A CNE, na sua Deliberação 84 relata os detalhes das queixas da Renamo. As citações são da CNE, e não da Renamo.
- "Na Província de Gaza, os membros do partido Renamo, designados para integrar os órgãos eleitorais nomeadamente, vogais das Comissões Distritais/Cidade, Membros das Mesas de Voto (MMV) e delegados de candidatura, foram recusados os pedidos para arrendarem espaços habitacionais, de uma forma deliberada e com o objectivo de impedir a sua presença no acto de votação, não puderam exercer as suas actividades por falta de espaços habitacionais. ,,, Na mesma província, o reclamante alega ainda que os seus membros foram objecto de actos hostis e atentórios à vida por se ter ateado fogo à casa que tinham arrendado … Face a este ambiente hostil, o reclamante diz que os seus membros indicados para as mesas de votação acabaram por desistir de participar no processo, fazendo com que ficassem sem representantes nas mesas de votação."
- "Detenções arbitrárias dos delegados de candidatura bem como intimidação dos votantes por parte da Polícia da República de Moçambique."
- "Cortes planificados de energia eléctrica para facilitação do enchimento de urnas de votação a favor da Frelimo e seu candidato."
- "Recusa de receber reclamações e protestos bem como, a distribuição das actas e editais aos representantes dos partidos políticos da oposição, por parte dos Presidentes das Mesas de Votação."
- "Expulsão dos delegados de candidatura no momento das operações de contagem de votos."
- "Expulsão de delegados de candidatura,"
- "Obstrução à fiscalização,"
- "Impedimento a que os MMVs indicados pelo partido exercessem as suas funções."
- "Inutilização de boletins de voto com tinta."
- "Desaparecimento de actas."
- "Abertura tardia de mesas de assembleias de voto," e
- "Enchimento de urnas."

Transparência da CNE
  Ainda sem resultados completes e sem dados do financiamento aos partidos

Apesar dos repetidos pedidos, a CNE ainda não forneceu resultados eleitorais completos. Os resultados, que foram distribuídos no dia 30 de outubro, último dia permitido pela lei, não incluem os resultados detalhados das províncias, por distrito e por assembleias províncias. Os resultados distritais da CNE são importantes porque podem ser confrontados com os resultados anunciados pelas comissões distritais de eleições. Mas até agora, a CNE anunciou apenas o número de assentos para as assembleias provinciais para cada um dos partidos, por distrito, mas não deu os detalhes dos resultados distritais.
Da mesma forma, temos vindo a pedir a mais de um mês para obter mais detalhes sobre o financiamento dos partidos, mas isto vem sendo recusado.

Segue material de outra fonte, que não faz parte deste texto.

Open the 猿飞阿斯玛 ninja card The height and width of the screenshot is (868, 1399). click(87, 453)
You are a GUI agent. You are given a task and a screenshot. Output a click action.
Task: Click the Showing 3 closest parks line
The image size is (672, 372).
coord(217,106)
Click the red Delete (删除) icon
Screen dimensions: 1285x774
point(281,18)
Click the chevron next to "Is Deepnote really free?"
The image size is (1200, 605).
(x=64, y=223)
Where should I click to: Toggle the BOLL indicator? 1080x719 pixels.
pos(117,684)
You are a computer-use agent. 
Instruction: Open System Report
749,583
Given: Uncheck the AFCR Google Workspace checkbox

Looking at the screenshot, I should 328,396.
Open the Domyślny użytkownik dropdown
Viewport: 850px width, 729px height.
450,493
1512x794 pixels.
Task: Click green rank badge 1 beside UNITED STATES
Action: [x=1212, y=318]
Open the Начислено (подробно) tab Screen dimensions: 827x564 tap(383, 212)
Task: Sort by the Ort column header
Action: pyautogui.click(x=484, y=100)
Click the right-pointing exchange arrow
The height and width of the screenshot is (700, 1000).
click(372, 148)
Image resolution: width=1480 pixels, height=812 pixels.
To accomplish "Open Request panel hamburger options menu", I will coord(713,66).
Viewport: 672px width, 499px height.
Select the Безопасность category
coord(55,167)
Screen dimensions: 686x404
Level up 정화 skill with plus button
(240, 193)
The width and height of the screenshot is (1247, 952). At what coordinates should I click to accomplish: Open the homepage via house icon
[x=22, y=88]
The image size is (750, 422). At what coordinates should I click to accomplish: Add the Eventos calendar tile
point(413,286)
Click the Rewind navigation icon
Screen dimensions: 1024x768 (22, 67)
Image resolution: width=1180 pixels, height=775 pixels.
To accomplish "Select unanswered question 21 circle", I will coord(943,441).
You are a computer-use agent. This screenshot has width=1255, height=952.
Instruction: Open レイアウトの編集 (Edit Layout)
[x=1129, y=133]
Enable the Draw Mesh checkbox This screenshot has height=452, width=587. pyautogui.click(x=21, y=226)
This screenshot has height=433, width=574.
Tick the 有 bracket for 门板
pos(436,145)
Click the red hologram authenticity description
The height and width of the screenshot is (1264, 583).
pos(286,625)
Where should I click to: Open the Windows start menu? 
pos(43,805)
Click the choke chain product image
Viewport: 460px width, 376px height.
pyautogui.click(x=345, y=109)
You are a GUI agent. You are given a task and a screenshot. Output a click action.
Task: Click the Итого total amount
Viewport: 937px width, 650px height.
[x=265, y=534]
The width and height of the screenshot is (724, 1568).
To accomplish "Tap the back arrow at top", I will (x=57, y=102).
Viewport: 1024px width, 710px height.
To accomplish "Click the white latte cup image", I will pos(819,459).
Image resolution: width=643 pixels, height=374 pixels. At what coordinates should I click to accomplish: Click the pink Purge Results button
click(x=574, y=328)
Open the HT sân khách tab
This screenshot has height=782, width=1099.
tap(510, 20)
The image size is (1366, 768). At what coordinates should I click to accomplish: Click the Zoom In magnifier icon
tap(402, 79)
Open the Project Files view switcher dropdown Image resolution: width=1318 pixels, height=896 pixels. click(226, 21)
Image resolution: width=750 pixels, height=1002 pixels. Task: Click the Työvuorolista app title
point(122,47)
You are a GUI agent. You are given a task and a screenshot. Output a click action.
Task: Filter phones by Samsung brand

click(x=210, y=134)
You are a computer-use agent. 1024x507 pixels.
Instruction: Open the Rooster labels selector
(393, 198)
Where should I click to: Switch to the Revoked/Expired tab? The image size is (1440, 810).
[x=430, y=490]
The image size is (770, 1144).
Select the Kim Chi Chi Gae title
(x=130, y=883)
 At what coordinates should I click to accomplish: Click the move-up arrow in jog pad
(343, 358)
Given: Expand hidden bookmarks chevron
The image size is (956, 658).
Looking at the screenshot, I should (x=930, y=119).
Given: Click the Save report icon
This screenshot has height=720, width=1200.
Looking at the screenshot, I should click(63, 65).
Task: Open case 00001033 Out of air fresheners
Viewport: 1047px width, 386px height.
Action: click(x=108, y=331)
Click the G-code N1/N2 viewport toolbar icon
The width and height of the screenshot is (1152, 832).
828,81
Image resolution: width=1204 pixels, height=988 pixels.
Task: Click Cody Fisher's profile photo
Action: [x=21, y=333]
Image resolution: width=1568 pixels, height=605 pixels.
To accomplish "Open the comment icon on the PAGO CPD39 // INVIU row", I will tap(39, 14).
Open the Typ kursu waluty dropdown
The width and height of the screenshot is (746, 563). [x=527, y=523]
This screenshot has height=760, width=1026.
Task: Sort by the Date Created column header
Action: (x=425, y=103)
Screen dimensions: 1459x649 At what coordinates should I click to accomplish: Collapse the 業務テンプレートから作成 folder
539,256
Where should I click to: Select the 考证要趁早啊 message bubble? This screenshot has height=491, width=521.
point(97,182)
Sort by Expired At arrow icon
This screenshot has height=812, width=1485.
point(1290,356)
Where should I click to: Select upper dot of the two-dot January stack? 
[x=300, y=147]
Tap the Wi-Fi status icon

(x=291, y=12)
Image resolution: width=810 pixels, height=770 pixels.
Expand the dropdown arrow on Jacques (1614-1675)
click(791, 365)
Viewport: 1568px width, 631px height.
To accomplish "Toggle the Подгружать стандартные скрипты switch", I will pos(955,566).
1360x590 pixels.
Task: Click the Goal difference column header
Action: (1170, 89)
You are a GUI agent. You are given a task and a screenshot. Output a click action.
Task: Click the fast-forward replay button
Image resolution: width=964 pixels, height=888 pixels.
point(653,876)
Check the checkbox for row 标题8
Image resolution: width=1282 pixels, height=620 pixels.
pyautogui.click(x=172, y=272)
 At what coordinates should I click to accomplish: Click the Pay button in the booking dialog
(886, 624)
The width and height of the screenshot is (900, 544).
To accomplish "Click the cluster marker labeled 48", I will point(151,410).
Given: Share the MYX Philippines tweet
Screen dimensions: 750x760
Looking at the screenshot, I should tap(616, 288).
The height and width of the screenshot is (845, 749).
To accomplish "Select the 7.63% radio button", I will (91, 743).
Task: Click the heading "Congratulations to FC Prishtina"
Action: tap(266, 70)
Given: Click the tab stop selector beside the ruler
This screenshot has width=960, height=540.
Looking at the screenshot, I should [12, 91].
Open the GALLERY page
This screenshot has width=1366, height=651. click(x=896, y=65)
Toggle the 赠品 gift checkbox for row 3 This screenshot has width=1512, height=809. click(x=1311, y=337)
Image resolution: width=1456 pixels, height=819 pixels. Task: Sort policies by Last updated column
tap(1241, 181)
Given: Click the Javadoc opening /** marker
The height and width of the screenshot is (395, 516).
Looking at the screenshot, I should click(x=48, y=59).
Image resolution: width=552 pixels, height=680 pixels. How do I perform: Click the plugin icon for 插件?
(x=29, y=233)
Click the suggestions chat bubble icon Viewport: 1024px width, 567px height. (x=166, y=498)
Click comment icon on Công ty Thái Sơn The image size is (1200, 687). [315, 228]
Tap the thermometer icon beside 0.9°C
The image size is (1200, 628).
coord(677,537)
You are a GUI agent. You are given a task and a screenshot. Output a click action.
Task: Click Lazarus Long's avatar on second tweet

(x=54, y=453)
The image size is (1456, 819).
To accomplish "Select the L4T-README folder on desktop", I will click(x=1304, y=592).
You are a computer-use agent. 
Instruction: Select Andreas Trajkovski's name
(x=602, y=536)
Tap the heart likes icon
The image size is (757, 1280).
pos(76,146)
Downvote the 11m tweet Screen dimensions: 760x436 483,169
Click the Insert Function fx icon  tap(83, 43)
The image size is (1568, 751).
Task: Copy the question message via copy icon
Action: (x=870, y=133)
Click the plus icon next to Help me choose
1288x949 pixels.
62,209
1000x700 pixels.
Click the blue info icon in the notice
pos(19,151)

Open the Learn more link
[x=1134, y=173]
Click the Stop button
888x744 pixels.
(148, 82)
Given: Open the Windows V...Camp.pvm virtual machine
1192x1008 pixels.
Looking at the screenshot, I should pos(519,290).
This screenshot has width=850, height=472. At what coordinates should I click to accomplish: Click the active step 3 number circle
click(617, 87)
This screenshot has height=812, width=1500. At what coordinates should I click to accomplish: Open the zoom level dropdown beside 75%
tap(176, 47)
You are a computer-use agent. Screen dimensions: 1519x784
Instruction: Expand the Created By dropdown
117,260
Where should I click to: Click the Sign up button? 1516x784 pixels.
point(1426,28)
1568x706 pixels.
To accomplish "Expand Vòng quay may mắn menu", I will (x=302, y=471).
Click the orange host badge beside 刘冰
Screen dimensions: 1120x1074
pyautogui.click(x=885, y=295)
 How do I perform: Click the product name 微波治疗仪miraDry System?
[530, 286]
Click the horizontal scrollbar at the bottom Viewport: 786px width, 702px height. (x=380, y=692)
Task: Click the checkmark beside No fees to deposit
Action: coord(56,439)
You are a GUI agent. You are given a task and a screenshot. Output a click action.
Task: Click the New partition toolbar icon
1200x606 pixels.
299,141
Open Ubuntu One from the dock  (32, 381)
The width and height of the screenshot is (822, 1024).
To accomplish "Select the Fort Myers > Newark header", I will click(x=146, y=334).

Observadores da UE dizem que as eleições foram descredibilizadas

A Missão de Observação Eleitoral da União Europeia (MOE UE) emitiu um breve comunicado na sexta-feira 6 de novembro. Ele constactou "uma série de irregularidades, incluindo restrições localizadas de movimento dos observadores e de representantes de partidos políticos e de acesso à informação pelos mesmos, muitas publicamente reconhecidas pela Comissão Nacional de Eleições (CNE), descredibilizou o processo de apuramento de resultados, principalmente em quatro províncias.”
"As autoridades responsáveis pela adjudicação de queixas eleitorais poderão ainda contribuir para identificar e retificar algumas das principais deficiências sendo que todos os interessados deverão contribuir para este fim."
A Missão de Observação "considera que os problemas registados durante o processo de apuramento, e os actos de violência e de intolerância política observados durante a campanha eleitoral, evidenciam a necessidade de importantes melhorias nos futuros pleitos eleitorais em Moçambique."